Answer: Yes, if the scale parameters are the same. No, if the scale parameters are different. Explain
This is a question about how to combine independent Gamma random variables using their Moment Generating Functions (MGFs). It also checks if the sum is still Gamma distributed when the scale parameters are different. . The solving step is:

First, let's remember what a Moment Generating Function (MGF) is! It's like a special mathematical fingerprint for a probability distribution. If two distributions have the same MGF, they are actually the same distribution! For a Gamma distributed variable, let's say with shape parameter $$\alpha$$ and scale parameter $$\beta$$, its MGF looks like this: $$M(t) = (1 - \beta t)^{-\alpha}$$.

**Part 1: When the scale parameters are the same**

1. We have two independent Gamma random variables, $$X$$ and $$Y$$.
* $$X$$ has shape parameter $$\alpha_{1}$$ and scale parameter $$\beta$$. So its MGF is $$M_X(t) = (1 - \beta t)^{-\alpha_{1}}$$.
* $$Y$$ has shape parameter $$\alpha_{2}$$ and scale parameter $$\beta$$. So its MGF is $$M_Y(t) = (1 - \beta t)^{-\alpha_{2}}$$.

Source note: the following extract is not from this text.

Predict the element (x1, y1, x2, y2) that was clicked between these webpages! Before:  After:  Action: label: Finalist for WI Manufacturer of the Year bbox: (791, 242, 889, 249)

2. When you add two *independent* random variables, their MGFs multiply! So, the MGF of $$X+Y$$ is:
$$M_{X+Y}(t) = M_X(t) \times M_Y(t)$$
$$M_{X+Y}(t) = (1 - \beta t)^{-\alpha_{1}} \times (1 - \beta t)^{-\alpha_{2}}$$

3. Using rules of exponents (when you multiply numbers with the same base, you add their powers), we get:
$$M_{X+Y}(t) = (1 - \beta t)^{-(\alpha_{1} + \alpha_{2})}$$

4. Look at this! This new MGF has the exact same form as the MGF of a Gamma distribution, but with a new shape parameter of $$(\alpha_{1} + \alpha_{2})$$ and the *same* scale parameter $$\beta$$. Because MGFs are unique, this means $$X+Y$$ is indeed a Gamma distributed variable with shape parameter $$(\alpha_{1} + \alpha_{2})$$ and scale parameter $$\beta$$. Pretty cool, right?

**Part 2: When the scale parameters are different**

1. Now, let's imagine the scale parameters are different. Let's say $$X$$ has scale parameter $$\beta_{1}$$ and $$Y$$ has scale parameter $$\beta_{2}$$, and $$\beta_{1} \neq \beta_{2}$$.
* $$M_X(t) = (1 - \beta_{1} t)^{-\alpha_{1}}$$
* $$M_Y(t) = (1 - \beta_{2} t)^{-\alpha_{2}}$$

2. Multiplying their MGFs for $$X+Y$$:
$$M_{X+Y}(t) = (1 - \beta_{1} t)^{-\alpha_{1}} \times (1 - \beta_{2} t)^{-\alpha_{2}}$$

3. Can we make this look like a single Gamma MGF, like $$(1 - \beta t)^{-\alpha}$$? No, we can't! We have two different terms, $$(1 - \beta_{1} t)$$ and $$(1 - \beta_{2} t)$$, and we can't combine them into a single term with just one $$\beta$$. Since the MGF of $$X+Y$$ doesn't match the form of a Gamma distribution's MGF, it means that $$X+Y$$ is *not* Gamma distributed when the scale parameters are different.